Collected data entries:
▼
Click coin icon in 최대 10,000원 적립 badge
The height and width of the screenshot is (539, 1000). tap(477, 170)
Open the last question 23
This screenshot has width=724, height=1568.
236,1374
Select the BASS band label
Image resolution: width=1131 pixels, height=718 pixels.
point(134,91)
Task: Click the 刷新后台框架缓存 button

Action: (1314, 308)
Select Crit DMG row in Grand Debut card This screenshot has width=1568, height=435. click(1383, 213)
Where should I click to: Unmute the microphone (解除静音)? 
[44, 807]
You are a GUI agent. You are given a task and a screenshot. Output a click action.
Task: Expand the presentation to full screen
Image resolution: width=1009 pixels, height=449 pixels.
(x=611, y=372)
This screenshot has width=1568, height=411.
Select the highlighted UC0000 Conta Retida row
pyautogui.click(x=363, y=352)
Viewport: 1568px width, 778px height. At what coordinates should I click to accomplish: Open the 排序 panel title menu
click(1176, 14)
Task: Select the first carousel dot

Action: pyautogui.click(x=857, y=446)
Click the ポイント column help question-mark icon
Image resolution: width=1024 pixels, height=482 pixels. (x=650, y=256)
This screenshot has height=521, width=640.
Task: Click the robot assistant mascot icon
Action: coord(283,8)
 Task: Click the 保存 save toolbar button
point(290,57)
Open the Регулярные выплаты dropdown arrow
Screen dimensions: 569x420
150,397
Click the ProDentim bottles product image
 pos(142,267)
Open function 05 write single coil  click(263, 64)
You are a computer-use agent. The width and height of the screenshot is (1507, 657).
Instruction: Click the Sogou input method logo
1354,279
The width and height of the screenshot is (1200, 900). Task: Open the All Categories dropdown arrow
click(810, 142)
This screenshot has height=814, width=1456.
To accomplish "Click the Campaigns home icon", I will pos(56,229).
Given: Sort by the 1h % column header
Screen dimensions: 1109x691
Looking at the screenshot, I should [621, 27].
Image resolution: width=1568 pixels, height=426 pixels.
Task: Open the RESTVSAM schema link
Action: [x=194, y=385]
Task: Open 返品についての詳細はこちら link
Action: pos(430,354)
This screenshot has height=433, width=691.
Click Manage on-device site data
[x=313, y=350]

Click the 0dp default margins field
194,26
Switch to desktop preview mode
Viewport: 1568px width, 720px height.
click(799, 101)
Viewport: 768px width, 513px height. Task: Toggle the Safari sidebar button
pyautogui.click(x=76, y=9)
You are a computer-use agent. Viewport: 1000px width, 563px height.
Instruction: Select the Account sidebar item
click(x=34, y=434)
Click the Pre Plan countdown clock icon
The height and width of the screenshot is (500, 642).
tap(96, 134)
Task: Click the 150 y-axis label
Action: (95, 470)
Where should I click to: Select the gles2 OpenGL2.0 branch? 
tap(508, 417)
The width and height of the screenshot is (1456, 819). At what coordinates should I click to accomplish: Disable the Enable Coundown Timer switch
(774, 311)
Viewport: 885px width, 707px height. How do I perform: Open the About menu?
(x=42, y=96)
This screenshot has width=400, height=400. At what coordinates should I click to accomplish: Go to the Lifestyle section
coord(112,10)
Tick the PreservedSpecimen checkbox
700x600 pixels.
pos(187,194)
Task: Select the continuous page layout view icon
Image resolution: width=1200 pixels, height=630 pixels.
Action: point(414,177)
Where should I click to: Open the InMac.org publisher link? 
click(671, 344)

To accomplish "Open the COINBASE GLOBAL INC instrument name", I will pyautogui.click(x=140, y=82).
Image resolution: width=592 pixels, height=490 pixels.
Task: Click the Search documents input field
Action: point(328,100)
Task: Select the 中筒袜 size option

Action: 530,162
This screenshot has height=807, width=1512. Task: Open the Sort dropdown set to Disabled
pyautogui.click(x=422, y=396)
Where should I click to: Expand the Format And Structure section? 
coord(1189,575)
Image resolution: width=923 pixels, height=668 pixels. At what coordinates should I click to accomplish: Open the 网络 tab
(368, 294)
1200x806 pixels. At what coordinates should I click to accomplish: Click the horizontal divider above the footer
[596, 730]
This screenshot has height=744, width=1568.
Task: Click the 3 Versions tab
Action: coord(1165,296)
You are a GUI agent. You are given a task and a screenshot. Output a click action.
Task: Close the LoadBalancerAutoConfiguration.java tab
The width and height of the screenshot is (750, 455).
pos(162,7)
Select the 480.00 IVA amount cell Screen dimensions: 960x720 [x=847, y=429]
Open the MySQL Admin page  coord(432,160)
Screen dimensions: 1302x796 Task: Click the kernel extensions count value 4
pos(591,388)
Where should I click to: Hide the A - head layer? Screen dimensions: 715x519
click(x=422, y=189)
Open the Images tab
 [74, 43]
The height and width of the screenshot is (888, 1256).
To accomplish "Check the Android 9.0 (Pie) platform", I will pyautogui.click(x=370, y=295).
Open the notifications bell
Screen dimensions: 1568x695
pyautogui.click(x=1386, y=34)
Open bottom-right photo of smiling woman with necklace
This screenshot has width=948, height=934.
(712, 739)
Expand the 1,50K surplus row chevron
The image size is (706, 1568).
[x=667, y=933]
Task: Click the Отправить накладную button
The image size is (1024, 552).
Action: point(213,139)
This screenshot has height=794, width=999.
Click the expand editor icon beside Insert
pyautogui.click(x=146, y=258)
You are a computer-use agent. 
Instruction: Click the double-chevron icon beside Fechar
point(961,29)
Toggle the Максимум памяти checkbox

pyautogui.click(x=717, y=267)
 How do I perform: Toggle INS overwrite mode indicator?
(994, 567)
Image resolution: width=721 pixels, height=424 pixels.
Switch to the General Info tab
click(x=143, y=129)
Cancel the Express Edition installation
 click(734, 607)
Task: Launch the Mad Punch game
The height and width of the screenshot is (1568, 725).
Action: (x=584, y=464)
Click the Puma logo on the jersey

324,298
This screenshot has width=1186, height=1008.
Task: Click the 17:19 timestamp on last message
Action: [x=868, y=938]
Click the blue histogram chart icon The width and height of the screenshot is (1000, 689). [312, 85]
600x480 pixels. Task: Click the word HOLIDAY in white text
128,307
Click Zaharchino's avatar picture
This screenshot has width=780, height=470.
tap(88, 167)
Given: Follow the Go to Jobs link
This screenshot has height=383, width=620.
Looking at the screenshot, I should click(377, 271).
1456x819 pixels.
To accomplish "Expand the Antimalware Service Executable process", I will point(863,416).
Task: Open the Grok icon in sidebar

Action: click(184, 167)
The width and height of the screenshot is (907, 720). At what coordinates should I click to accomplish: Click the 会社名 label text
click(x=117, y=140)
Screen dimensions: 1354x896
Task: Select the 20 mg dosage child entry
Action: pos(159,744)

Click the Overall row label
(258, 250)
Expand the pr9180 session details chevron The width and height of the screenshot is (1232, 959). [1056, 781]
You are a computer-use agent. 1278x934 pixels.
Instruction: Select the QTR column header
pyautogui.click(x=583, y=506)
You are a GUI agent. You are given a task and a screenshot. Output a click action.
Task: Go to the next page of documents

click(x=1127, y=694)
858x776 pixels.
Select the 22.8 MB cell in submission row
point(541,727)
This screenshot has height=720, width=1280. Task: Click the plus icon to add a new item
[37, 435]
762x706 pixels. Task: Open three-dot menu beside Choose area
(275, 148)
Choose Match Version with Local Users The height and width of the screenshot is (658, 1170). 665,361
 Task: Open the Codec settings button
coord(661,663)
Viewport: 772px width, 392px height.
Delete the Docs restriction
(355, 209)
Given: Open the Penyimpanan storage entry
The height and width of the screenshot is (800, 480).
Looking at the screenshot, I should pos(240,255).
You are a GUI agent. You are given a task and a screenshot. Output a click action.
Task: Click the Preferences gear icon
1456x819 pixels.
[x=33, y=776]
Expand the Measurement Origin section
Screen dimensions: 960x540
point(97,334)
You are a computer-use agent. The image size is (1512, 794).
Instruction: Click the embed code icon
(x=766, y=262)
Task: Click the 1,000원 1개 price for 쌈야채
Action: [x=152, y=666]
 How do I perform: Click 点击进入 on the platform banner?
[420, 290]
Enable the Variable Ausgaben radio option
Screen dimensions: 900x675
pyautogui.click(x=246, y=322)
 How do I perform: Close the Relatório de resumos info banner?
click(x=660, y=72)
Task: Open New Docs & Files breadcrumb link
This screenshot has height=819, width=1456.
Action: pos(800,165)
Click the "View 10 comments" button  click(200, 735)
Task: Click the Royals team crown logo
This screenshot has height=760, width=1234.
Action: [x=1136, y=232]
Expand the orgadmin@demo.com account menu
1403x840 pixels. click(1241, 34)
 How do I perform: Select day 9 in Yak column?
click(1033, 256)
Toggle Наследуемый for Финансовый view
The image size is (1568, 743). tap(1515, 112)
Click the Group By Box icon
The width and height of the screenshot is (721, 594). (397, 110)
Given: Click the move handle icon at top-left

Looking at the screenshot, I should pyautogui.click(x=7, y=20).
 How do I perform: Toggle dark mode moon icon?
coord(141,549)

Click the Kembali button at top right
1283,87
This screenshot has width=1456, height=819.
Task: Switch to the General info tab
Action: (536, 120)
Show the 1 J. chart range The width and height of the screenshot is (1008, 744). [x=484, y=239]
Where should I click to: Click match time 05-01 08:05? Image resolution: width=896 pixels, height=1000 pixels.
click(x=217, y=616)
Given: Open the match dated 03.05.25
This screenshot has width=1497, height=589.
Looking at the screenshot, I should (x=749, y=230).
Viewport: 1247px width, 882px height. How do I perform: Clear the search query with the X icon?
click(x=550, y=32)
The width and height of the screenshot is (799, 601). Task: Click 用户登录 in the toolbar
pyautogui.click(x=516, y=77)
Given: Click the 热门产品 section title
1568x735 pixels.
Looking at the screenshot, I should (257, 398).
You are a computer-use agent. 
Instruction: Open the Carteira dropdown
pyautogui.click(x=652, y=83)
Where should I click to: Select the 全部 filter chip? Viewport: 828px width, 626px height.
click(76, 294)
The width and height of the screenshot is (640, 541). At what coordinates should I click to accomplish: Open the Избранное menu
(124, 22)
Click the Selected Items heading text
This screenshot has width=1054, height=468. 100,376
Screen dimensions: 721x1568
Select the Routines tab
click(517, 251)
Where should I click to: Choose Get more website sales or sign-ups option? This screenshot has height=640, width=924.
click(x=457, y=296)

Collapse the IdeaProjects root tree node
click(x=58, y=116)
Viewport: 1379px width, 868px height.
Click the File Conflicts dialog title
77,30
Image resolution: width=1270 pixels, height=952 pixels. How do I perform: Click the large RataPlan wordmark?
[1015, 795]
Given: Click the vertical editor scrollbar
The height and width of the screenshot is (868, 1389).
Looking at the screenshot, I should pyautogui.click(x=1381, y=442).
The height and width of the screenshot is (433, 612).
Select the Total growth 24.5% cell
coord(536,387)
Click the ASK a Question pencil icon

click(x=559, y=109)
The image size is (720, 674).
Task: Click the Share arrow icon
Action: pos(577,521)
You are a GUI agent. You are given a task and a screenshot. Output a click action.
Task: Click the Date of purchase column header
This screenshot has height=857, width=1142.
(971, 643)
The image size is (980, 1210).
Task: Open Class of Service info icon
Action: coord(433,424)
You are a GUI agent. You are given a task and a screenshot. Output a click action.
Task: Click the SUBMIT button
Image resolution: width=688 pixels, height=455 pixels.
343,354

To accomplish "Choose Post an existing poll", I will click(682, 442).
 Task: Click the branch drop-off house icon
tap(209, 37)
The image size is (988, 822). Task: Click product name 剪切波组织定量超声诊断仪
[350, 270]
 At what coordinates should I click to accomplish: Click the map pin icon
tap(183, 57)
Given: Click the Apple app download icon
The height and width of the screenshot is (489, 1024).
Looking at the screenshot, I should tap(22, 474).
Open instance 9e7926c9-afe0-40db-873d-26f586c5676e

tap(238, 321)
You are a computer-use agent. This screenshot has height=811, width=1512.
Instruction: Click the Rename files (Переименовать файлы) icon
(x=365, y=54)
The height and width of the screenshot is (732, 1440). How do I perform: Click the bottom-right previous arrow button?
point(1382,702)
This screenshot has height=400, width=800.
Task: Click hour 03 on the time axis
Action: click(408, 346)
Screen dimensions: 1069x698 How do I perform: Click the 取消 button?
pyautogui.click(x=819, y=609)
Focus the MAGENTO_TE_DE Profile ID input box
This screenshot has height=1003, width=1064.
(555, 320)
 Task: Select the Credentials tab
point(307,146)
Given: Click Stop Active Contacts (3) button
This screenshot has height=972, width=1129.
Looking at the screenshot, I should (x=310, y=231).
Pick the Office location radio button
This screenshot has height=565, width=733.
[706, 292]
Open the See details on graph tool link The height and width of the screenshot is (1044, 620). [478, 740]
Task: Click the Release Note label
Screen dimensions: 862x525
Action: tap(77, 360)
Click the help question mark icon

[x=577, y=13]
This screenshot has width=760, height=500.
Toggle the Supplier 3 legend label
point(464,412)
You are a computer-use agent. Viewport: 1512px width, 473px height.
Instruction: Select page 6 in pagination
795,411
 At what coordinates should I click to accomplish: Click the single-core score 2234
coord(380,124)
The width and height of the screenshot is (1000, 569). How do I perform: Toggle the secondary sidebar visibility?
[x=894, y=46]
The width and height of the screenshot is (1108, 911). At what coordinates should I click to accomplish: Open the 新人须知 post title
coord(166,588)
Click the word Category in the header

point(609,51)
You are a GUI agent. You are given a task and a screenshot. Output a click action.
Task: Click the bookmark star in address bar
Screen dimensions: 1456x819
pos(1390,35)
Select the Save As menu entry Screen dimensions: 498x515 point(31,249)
▲
Problem to work on -> Examine the data above and state how many of its lines contain the word "chart", with no further remarks.

The completed task -> 2